## PROBLEM
Your answer should consist of the lines in the following data that contain "will".
--- EXCERPTED RECORDS Enclosed Below ---
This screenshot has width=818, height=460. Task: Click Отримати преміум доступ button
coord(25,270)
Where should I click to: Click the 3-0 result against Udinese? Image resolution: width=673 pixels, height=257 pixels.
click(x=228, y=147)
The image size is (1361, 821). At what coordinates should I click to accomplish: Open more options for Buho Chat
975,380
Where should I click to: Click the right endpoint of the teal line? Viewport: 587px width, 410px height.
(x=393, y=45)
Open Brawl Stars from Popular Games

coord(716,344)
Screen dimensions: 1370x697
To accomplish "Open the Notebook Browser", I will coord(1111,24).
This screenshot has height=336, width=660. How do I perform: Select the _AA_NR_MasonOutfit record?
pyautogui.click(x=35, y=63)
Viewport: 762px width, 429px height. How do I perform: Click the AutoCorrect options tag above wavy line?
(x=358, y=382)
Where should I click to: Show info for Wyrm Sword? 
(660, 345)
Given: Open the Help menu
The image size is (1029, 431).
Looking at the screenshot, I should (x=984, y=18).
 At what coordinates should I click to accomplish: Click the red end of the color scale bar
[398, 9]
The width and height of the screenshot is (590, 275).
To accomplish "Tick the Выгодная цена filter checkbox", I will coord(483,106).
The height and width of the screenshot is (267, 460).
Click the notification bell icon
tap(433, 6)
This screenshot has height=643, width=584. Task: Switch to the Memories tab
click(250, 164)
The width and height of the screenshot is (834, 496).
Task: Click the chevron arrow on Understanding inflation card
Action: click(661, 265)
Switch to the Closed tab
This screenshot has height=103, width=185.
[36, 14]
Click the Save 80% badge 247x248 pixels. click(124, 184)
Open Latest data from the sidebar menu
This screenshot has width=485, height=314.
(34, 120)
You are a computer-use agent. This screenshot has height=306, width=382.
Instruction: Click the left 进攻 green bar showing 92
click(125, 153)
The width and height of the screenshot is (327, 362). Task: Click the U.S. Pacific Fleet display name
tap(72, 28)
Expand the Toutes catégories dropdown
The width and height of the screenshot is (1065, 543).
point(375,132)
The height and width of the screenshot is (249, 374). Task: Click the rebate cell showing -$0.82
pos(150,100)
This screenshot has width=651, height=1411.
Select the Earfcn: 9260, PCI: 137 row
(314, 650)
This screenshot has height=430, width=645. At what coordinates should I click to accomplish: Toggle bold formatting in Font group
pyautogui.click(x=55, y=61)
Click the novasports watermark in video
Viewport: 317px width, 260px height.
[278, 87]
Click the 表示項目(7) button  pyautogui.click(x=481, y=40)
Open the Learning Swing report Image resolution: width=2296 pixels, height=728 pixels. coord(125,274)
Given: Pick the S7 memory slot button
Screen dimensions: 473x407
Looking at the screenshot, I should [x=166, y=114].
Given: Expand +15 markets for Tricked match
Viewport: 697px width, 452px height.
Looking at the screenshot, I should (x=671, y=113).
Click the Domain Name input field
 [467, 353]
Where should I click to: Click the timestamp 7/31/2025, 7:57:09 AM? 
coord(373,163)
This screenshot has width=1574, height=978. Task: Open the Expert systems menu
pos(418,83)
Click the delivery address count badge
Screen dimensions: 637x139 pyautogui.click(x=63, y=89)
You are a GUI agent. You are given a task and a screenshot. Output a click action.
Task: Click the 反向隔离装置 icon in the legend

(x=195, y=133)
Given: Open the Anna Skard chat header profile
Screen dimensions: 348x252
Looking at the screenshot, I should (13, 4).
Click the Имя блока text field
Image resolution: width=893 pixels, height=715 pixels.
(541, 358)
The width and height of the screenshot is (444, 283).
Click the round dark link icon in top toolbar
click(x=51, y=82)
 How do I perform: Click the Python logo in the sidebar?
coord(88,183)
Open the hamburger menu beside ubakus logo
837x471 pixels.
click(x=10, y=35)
--- End of Enclosed EXCERPTED RECORDS ---
## ANSWER TO THIS TASK
To accomplish "Open the Notebook Browser", I will coord(1111,24).
To accomplish "Tick the Выгодная цена filter checkbox", I will coord(483,106).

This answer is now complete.